In the end, the authors conclude: “While not a cure-all, retention appears to be a reasonably effective practice. Spending two years in a grade does not bring repeaters up to acceptable levels of performance. ... Nevertheless, most youngsters who are held back do much better the second time through a grade and for several years afterward they continue to show improvement over their standing before retention.” After that, the gains trail off, the Baltimore study found.

A big surprise in the study, which is widely considered one of the most thorough descriptions of children’s various pathways through school, was that the retained students continued to show improvements in their levels of self-regard and in their attitudes toward school. Children in most previous studies of retention said they felt bad about staying behind while their friends advanced. In one such study, children rated repeating a grade as less stressful than only two other possible events—going blind or losing a parent.

But Ms. Shepard, Mr. Hauser, and other researchers say the Johns Hopkins researchers departed from their data in reaching that conclusion, and that they used a different comparison for that part of the study. What’s more, they add, retention was a fairly normal part of the school routine in Baltimore at the time of the study—and therefore not such a frightening prospect for children.

Having reanalyzed the Baltimore data three years ago, Ms. Shepard also faults the authors for measuring gains with a version of the California Achievement Test that is scaled on the assumption that students learn more in earlier grades than they do in later years. Thus, a retained student whose progress is being measured on a 3rd grade test might look better than a promoted student whose progress is measured on a 4th grade test.

**To do:**
(a) In the passage on grade retention, why might a retained student's progress on a 3rd grade test look better than a promoted student's progress on a 4th grade test? Answer in one to three sentences.
(b) Translate this sentence from the passage on grade retention into Spanish: "Children in most previous studies of retention said they felt bad about staying behind while their friends advanced."

**Provided records:**
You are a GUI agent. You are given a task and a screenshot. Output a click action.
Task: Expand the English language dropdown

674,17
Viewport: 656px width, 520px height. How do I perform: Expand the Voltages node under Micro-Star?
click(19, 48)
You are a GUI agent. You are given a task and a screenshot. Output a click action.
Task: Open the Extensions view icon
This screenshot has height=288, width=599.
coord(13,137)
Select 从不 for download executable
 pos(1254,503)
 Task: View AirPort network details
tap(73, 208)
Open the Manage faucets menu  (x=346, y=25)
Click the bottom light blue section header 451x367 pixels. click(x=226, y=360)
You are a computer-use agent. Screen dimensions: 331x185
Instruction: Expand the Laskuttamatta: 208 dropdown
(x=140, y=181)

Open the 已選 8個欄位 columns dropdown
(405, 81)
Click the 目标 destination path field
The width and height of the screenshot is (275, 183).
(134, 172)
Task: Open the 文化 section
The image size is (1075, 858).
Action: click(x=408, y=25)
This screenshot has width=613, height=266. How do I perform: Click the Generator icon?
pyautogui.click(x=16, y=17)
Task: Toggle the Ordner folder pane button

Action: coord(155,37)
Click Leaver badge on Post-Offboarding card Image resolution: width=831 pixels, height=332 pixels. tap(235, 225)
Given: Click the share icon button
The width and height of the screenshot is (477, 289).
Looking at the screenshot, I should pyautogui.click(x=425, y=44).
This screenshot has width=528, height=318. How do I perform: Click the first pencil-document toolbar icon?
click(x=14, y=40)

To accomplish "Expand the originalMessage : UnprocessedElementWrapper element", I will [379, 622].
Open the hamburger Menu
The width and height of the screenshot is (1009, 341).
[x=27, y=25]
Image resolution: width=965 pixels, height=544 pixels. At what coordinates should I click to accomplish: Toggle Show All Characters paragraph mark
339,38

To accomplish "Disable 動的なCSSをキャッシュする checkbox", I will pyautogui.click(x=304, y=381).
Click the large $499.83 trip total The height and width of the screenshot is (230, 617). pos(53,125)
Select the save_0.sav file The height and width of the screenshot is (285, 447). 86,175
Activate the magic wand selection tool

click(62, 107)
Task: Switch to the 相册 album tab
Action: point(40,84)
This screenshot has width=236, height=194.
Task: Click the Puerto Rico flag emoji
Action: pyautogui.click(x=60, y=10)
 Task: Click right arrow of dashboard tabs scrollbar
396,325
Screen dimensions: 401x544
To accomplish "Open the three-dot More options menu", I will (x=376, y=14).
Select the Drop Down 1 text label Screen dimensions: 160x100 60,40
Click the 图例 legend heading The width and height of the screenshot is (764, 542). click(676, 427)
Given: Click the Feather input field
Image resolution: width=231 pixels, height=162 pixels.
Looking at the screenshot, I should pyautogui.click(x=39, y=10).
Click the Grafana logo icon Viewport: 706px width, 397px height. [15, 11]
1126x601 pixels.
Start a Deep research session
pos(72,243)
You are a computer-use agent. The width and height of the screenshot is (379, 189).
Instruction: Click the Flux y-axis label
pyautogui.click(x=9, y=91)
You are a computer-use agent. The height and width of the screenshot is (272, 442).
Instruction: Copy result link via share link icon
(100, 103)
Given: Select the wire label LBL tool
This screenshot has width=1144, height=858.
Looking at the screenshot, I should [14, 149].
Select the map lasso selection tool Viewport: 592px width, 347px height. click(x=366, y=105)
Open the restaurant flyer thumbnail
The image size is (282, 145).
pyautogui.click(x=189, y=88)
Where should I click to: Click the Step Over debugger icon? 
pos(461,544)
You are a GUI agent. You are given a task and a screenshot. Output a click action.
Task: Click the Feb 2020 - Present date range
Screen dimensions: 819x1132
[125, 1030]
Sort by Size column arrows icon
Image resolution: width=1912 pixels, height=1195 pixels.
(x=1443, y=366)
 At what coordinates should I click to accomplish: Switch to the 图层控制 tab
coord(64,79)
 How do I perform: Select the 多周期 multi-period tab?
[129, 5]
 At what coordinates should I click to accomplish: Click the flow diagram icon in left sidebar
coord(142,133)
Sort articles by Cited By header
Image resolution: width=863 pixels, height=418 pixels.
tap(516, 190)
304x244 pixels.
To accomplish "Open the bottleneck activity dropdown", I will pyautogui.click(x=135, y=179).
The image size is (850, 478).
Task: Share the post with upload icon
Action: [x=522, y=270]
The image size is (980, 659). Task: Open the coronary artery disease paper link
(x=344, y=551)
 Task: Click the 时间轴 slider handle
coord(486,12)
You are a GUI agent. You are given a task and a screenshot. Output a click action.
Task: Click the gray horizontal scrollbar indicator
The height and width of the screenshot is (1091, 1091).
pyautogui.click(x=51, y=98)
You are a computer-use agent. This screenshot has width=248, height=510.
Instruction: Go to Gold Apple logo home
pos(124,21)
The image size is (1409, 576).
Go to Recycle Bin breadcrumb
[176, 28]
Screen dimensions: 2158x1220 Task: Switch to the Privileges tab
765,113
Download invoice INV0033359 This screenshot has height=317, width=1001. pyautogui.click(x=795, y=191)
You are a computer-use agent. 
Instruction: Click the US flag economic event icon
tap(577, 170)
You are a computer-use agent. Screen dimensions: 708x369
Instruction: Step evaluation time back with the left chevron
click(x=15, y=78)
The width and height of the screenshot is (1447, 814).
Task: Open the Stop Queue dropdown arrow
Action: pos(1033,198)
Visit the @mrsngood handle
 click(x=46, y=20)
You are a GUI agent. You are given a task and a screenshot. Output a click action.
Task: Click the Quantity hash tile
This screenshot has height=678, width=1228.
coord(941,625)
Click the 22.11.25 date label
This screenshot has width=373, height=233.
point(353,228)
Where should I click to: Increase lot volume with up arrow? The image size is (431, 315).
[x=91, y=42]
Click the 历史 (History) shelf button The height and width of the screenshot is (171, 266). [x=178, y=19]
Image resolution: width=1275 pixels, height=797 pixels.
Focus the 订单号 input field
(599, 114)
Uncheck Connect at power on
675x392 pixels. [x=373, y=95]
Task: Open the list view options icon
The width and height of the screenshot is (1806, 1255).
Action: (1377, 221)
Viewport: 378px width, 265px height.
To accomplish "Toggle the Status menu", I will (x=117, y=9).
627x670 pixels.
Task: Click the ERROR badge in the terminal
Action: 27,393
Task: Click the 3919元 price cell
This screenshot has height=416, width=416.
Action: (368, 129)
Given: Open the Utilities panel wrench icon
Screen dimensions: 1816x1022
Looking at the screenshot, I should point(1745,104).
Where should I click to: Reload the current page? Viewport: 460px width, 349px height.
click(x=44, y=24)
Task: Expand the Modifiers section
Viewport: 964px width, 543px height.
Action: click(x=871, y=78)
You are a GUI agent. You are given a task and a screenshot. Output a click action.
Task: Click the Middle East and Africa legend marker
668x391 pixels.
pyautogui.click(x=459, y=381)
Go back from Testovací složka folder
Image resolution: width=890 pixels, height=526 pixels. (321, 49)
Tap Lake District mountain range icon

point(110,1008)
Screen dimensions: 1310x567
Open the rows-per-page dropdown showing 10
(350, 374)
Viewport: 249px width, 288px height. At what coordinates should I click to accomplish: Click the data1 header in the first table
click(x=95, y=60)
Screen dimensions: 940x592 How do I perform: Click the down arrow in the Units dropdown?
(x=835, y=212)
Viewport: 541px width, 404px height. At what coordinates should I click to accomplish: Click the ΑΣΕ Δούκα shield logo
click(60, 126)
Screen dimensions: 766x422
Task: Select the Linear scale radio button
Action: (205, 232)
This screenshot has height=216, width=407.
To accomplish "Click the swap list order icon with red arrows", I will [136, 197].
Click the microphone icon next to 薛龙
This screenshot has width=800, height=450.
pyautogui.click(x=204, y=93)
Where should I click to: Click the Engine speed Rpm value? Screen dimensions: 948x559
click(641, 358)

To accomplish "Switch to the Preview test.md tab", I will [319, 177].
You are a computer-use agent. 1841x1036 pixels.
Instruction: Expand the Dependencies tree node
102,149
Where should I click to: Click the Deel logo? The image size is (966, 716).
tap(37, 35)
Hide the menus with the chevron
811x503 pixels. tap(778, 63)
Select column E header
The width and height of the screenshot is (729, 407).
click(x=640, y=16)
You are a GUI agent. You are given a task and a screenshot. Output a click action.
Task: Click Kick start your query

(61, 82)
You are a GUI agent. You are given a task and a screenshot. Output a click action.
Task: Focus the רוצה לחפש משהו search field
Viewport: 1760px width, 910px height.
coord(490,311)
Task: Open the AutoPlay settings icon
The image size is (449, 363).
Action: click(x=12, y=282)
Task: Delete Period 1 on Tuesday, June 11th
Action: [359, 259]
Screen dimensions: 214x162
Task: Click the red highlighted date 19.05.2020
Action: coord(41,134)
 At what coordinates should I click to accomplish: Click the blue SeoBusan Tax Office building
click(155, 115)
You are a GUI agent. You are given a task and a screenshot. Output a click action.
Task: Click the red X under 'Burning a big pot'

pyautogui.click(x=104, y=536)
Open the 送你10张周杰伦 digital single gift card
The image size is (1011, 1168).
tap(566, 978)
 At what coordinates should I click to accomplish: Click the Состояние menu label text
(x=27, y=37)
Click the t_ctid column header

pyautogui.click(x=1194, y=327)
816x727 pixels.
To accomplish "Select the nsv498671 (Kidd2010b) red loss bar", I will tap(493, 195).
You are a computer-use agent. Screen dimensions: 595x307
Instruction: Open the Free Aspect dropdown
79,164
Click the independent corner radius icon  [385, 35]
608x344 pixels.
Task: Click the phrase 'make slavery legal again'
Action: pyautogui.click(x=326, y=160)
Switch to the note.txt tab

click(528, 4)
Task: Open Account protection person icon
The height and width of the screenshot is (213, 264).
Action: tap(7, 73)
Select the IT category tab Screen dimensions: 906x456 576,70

**Task answers:**
(a) The version of the California Achievement Test used in the study is scaled on the assumption that students learn more in earlier grades than in later years. A retained student measured on the 3rd grade test may therefore appear to gain more than a promoted student measured on the 4th grade test.

(b) Los niños de la mayoría de los estudios previos sobre la repetición de curso dijeron que se sentían mal por quedarse atrás mientras sus amigos avanzaban.